Road to nowhere, The Talking Heads, 1985.
A cada dia mais pessoas me diziam que viram Django Livre (Django Unchained, EUA, 2012), filme de Quentin Tarantino exibido no Brasil em 2013, e que adoraram, que é ótimo e tal, que eu precisaria assistir. Vou repetir: não estou nem um pouco disposto a ir ver mais um filme de Tarantino. Quando eu tinha uns 20 anos, também me empolguei com Cães de Aluguel e Pulp Fiction. Mas já tenho mais de 20 anos e atualmente acho Tarantino uma banalíssima perda de tempo. Com relação a Django Libre, vou repetir o que já se diz por aí e espero que as pessoas que gostaram do filme leiam e reflitam um pouco mais antes de repetirem que Tarantino é genial.
Como eu não sou crítico de cinema e não sou pago para ver o filme, não tenho pudores em afirmar que não vi e não gostei, inclusive porque, tendo visto outros, não tenho razões para achar que o diretor mudou radicalmente seu estilo. Não quero, com isso, dizer que outras análises e pré-julgamentos não possam ser feitos. Todo filme é uma obra aberta e passível de inúmeras interpretações, e interpretações sempre são informadas por critérios prévios. Exponho alguns aqui a partir do que já li a respeito, aproveitando para também comentar certo tipo de “fantasia branca de resgate”, uma expressão que Ella Shohat e Robert Stam, por exemplo, usam para analisar o imaginário imperialista no livro Crítica da Imagem Eurocêntrica.

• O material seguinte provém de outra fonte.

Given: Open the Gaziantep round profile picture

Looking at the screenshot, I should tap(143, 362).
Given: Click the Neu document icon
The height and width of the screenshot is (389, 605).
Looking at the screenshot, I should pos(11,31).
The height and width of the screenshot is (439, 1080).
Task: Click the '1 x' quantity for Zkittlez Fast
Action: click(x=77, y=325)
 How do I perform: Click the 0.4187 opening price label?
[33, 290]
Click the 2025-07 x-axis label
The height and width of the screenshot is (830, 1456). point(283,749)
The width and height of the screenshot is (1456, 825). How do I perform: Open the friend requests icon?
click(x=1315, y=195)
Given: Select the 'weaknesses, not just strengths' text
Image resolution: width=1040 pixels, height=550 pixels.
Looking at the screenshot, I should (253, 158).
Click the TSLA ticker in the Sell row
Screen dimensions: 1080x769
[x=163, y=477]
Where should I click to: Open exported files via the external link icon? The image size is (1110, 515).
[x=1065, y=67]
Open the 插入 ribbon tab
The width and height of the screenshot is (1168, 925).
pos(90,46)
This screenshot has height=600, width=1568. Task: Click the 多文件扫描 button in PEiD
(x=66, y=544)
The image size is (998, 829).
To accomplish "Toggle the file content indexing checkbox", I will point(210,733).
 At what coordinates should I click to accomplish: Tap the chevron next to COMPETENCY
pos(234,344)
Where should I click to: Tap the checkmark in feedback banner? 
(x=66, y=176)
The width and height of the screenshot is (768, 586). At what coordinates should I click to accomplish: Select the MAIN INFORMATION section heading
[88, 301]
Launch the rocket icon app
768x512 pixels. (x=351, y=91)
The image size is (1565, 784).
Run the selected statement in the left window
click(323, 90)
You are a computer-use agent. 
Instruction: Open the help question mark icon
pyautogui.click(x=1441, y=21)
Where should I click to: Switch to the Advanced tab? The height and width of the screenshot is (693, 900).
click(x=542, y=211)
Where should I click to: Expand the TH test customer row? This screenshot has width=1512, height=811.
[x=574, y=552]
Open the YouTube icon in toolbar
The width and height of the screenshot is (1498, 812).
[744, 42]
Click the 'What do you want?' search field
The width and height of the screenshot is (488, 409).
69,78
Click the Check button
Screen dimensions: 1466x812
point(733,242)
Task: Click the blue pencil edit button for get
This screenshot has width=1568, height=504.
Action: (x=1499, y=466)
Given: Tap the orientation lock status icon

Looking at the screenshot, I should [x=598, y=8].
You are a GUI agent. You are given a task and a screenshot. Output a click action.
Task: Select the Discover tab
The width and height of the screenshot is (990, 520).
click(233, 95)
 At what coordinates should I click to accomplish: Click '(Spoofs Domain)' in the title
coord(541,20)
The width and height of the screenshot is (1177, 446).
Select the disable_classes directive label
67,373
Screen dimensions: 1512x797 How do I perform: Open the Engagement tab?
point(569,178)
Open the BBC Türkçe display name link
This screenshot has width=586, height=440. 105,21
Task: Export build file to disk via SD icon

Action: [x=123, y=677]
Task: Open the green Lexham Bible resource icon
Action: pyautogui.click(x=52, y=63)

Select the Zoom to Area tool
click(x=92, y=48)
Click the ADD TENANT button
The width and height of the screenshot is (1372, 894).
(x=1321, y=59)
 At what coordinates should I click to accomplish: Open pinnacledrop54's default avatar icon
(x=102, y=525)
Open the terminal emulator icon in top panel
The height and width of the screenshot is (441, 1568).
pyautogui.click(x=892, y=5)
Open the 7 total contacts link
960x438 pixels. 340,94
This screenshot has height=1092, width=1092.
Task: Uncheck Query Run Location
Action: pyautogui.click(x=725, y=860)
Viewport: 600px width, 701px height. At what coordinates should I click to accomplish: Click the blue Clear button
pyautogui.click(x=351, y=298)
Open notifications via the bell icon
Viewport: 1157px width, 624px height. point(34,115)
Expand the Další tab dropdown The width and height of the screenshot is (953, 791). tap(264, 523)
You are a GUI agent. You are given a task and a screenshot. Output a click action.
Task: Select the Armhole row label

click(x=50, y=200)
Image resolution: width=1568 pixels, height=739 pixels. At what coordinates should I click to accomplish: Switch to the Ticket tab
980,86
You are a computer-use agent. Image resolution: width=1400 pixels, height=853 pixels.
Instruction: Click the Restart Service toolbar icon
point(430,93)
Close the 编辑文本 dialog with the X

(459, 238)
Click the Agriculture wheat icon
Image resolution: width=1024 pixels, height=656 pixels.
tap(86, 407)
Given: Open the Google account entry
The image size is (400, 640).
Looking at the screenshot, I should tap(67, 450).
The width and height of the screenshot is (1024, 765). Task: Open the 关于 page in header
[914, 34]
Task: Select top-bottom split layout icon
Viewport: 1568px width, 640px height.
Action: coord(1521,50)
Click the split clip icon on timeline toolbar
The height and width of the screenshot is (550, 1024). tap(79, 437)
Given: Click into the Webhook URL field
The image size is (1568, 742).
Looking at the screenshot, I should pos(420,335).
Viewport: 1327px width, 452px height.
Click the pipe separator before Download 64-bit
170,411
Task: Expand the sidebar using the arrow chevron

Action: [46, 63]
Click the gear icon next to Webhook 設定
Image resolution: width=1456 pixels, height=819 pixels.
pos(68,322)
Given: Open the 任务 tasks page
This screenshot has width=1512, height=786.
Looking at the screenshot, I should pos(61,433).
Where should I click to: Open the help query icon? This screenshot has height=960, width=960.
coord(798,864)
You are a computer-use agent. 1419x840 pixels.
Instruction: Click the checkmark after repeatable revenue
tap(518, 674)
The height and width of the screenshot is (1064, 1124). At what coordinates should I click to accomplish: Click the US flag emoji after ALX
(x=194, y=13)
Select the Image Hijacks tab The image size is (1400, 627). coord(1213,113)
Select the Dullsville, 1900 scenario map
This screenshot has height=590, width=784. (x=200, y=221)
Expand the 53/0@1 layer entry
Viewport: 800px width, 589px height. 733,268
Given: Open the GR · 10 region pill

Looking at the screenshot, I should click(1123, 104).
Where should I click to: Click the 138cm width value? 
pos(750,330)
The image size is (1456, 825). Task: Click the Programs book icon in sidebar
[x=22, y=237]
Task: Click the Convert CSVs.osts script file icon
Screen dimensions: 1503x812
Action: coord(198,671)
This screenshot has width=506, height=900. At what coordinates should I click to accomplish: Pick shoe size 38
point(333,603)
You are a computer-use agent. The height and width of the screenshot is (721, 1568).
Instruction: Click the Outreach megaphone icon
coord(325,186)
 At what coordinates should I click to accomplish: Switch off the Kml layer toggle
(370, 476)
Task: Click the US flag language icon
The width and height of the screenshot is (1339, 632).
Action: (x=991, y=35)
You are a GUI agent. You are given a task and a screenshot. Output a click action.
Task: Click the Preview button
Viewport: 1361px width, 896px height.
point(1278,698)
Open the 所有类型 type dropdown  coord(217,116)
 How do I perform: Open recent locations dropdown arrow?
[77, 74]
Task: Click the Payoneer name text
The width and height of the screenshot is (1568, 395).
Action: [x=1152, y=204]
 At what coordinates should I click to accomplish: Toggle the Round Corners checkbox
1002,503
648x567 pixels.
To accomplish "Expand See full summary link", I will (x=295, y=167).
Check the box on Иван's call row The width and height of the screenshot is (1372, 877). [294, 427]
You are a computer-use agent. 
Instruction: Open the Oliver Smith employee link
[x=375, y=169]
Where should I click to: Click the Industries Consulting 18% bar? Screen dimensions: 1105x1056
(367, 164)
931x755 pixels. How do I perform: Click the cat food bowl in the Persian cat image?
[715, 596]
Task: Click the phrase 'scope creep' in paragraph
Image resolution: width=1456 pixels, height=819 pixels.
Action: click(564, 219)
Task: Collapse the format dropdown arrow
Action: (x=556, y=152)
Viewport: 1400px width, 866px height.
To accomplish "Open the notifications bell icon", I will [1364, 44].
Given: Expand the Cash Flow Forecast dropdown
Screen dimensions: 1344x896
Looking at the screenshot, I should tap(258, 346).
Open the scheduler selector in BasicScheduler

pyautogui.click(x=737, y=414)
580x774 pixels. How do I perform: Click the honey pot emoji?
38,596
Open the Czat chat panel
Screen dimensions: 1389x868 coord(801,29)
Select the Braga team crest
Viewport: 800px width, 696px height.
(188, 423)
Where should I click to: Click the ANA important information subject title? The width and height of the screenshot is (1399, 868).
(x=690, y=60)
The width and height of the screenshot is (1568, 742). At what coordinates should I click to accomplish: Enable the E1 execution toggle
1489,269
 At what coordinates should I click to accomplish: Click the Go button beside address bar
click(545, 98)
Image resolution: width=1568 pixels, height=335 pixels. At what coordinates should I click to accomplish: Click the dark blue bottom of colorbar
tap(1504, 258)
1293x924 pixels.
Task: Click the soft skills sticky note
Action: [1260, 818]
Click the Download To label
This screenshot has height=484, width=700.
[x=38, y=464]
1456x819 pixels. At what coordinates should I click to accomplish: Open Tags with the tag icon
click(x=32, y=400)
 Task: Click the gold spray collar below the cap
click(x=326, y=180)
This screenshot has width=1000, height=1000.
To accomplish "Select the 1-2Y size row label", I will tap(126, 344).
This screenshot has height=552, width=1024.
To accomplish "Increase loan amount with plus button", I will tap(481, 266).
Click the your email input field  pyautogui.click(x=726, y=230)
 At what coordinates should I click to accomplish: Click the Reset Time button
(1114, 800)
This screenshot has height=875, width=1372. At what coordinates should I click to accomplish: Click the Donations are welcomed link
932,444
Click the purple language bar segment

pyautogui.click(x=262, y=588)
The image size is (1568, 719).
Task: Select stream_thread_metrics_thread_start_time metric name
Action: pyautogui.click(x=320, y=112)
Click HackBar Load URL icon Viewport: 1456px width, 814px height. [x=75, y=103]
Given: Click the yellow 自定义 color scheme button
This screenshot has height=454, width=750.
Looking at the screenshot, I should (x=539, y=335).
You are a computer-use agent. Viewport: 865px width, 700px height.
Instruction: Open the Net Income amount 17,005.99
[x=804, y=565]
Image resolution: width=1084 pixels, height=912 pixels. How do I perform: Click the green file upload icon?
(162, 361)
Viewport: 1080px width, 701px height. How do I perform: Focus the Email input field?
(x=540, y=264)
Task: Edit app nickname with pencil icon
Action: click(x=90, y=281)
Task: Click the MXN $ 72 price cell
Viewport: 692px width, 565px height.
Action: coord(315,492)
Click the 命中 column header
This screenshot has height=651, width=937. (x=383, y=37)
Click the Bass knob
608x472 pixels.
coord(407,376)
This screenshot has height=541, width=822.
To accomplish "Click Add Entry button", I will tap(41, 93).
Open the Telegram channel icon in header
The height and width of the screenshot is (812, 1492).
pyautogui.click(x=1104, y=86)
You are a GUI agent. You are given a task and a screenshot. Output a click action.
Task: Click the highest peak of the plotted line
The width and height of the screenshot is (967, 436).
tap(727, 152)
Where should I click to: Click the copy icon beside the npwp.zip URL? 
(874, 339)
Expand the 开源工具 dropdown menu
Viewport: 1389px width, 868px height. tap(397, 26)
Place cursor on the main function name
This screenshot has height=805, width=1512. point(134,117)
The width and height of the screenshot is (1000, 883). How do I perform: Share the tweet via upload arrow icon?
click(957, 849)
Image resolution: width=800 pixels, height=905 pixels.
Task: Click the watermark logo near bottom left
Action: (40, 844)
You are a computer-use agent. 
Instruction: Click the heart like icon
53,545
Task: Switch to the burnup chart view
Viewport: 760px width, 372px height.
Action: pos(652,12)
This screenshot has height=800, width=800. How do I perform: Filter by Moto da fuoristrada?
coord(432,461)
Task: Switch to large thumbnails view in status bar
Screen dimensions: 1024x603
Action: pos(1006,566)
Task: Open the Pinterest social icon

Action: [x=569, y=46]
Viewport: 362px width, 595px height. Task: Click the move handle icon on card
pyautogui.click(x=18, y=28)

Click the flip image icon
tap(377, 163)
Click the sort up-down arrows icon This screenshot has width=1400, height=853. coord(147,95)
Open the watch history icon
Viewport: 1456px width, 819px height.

Há elementos para suspeitar que este Django Livre pode ser entendido como mais um produto cinematográfico desse gênero – só o fato de Spyke Lee tê-lo boicotado já diz muito sobre a maneira como o filme constrói suas personagens e narrativa (Spyke Lee objeta ao uso excessivo, caricatural e estratégico da palavra “nigger” – “the n word” – no filme. Esse exagero não parece uma tentativa de Tarantino de escapar da acusação de racismo?). Para uma interpretação de Django Livre como uma “white man’s fantasy”, o leitor pode ler o artigo de Annalee Newitz: [http://io9.com/5971780/django-unchained-what-kind-of-fantasy-is-this]. Outro artigo que recomendo é “O doce de Tarantino: a escravidão no imaginário do homem branco” (http://blogs.indiewire.com/shadowandact/tarantinos-candy-slavery-in-the-white-male-imagination), de Tanya Steele. Além de desmontar uma sucessão de clichês e superficialidades, os artigos mostram como qualquer um pode estar imerso num mundo de senso comum racista sem se dar conta. A estes escritos, acrescento o seguinte:
1. Ao invés de apresentar algo como o protagonismo de ações coletivas e populares contra o racismo e a escravidão, o filme reafirma o mito do herói individual (assim como o último filme de Spielberg, Lincoln, que já comentei no artigo “O mito Lincoln e a história universal”), numa clássica operação que já foi descrita como “política do silenciamento”. Os silenciados, nesse caso, são o movimento abolicionista e, principalmente, outros “radicais” da época. E o silenciamento, nesse caso, é de um autoritarismo atroz, pelas razões expostas a seguir.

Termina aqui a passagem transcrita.